Multiply the hourly wage of each production worker by the hours they spent manufacturing the order. Include employer-side payroll costs like benefits and payroll taxes — these add roughly 20–30% on top of the base wage and are genuinely part of what the labor costs you. Payroll registers or time-tracking software give you the hours; your accounting system gives you the fully loaded hourly rate.
Factory overhead covers everything you spend to keep production running that isn’t directly tied to one order: facility rent, utilities, equipment depreciation, maintenance, and quality control. The standard approach is to calculate your total monthly overhead and divide by total units produced that month. If your factory spends $80,000 per month on overhead and produces 10,000 units, each unit carries $8 in overhead.
Order volume matters here more than most sellers realize. A 500-unit order absorbs the same fixed overhead differently than a 5,000-unit order. If you set minimum order quantities, the break-even point where fixed costs are fully covered should drive that floor. Quoting EXW on small orders without adjusting the overhead allocation per unit is where margins quietly erode.
Once you have a total per-unit cost (materials + labor + overhead + packaging), the profit margin is a percentage you multiply against that base. A 25% margin on a $45 base cost means $11.25 in profit per unit and a quoted EXW price of $56.25. The percentage itself depends on your industry, competitive landscape, and how badly you want the contract.

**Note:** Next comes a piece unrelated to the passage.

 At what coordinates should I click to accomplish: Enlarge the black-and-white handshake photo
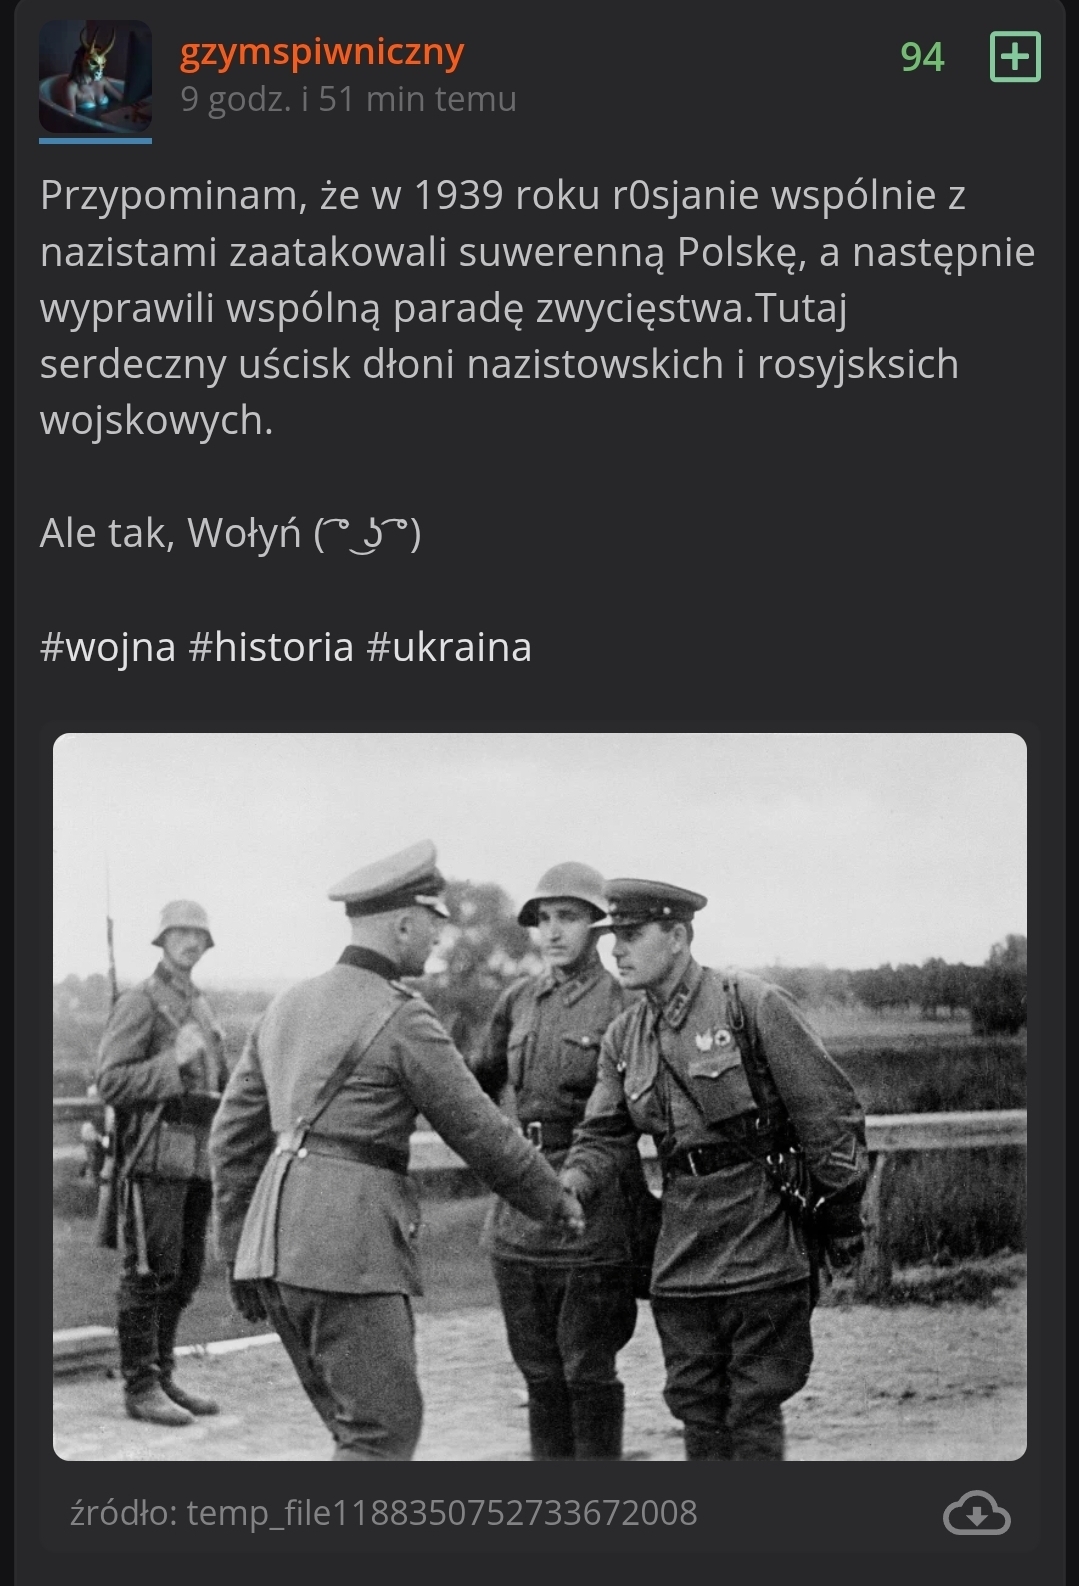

Review your year-to-date profit and loss statements alongside historical pricing for similar orders. If you quoted a comparable order last year at 22% and the buyer came back, that margin worked. If they didn’t, it might not have been competitive. The margin is the one fully discretionary element in the formula — everything else is driven by actual costs. Treat it as a business decision informed by data, not a round number picked because it feels right.
Under Incoterms 2020, the seller bears all costs of packaging the goods for transport.2Export Development Canada (EDC). Incoterms 2020 EX Works Rule Explained This is not optional, and the cost belongs in your EXW price — not invoiced separately. Export packaging typically includes pallets, crates, moisture barriers, and strapping, all built to survive international transit rather than a truck ride across town.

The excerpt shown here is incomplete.